714z0Sgv6DL._SL1429_Oh how time flies.  It was indeed five years ago that the Carducci Quartet published its first volume of Glass quartets recorded for the Naxos label in 2010.  A few weeks ago, the quartet tackled most of the remaining repertoire Glass has written on that scale including String Quartet No.5 (1991), an eight-movement suite of music from Glass’s Dracula (1999), and the String Sextet arrangement of Symphony No.3 – mistakenly listed on the back of the CD as “Heroes” which is of course the subtitle of Glass’s Symphony No.4.

Speaking from personal experience, Glass’s quartets themselves – and recording them – is a challenging prospect.  Not only is the music to varying degrees traditionally “difficult,” but the composer’s penchant for pure intervals lays bare any and all mistakes.  These are mistakes which are common in string performance of all sorts of music from Mozart to Stravinsky. However, in the modern canon one of the benefits of moving away from tonality meant that such errors were less common because one might not know that certain music was being played out of tune intentionally or not.  On the other hand, chez Glass, if you are playing out of tune it’s immediately perceptible.  As such, the marvelous part of the Carducci’s playing in this case is not that they are playing in tune, but that there’s a confidence and coherence in its reading of the works in question – that is to say they are playing precisely in tune at full speed.

Part of the splendor of early Glass’s music was the human element of audible struggle in otherwise mechanical repetitions; since humans were playing Glass’s music you would hear the struggles, mistakes, and minute shifts of time in entrances, exits, which brought the music a humanity despite its heavy repetitions.  Most of Glass’s music for string quartets come mostly from a “later” period of a mature composer with the exception of String Quartet No.1 (1966) which is in fact his Opus One in the minimalist style.  Carducci Quartet relishes in the more Romantic elements of Glass’s later style, all the while maintaining an expert technical command required for all the rhythmic precision necessary for this music to thrive.

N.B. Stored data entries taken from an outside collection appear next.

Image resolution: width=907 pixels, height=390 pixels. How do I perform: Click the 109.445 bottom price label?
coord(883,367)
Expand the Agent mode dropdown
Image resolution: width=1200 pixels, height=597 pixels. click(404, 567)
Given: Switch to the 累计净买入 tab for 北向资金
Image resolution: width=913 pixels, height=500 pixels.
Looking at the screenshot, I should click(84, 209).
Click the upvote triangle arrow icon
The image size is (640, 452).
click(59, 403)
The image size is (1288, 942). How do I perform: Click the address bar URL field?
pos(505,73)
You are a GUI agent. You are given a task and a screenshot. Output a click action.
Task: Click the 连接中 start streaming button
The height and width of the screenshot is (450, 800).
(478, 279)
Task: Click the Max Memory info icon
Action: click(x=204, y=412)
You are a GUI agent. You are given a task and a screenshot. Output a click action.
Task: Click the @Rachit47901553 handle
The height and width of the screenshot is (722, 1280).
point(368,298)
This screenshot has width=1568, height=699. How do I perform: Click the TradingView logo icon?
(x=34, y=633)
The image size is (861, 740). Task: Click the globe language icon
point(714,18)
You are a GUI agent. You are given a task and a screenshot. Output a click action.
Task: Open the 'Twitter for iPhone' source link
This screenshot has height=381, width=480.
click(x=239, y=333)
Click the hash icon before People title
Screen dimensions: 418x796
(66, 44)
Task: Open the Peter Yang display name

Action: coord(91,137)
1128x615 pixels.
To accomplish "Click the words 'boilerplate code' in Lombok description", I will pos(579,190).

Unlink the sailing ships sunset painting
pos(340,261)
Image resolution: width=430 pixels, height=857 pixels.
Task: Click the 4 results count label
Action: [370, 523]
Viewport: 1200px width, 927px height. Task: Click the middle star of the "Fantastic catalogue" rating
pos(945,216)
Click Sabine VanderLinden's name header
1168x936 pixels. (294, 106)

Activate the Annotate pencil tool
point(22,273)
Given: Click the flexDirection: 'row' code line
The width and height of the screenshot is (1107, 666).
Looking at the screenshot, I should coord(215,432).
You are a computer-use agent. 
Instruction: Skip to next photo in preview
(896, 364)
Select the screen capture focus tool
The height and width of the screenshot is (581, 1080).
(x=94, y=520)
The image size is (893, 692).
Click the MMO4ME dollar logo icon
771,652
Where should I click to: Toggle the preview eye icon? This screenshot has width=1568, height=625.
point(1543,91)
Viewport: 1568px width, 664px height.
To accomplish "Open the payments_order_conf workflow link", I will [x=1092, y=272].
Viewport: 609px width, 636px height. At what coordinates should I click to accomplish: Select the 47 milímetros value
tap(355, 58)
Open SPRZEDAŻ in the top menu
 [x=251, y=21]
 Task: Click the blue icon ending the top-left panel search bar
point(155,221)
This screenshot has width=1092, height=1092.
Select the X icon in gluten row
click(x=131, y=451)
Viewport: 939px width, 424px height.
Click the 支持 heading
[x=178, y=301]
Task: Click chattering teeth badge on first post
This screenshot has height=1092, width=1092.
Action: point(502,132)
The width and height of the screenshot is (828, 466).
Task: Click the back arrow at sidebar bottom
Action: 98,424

No where is this more evident than in the Carducci Quartet’s interpretation of String Quartet No.5.  The piece is in five movements but with each movement marked attaca, meaning that the piece should really be heard as one big movement. With that in mind, I’ve always heard the piece as a four movement prelude to a hoe-down jubilation in the fifth movement – possibly the joyous thing Glass has ever composed. Everything energy and momentum leads to that movement and its celebratory middle section.  With an extended, perhaps exaggerated, held note at the end of the fourth movement, the Carducci’s seem to understand the architecture of the whole piece in a complete and dramatic sense. For me, that held note indicated everything of the group’s mastery of the music.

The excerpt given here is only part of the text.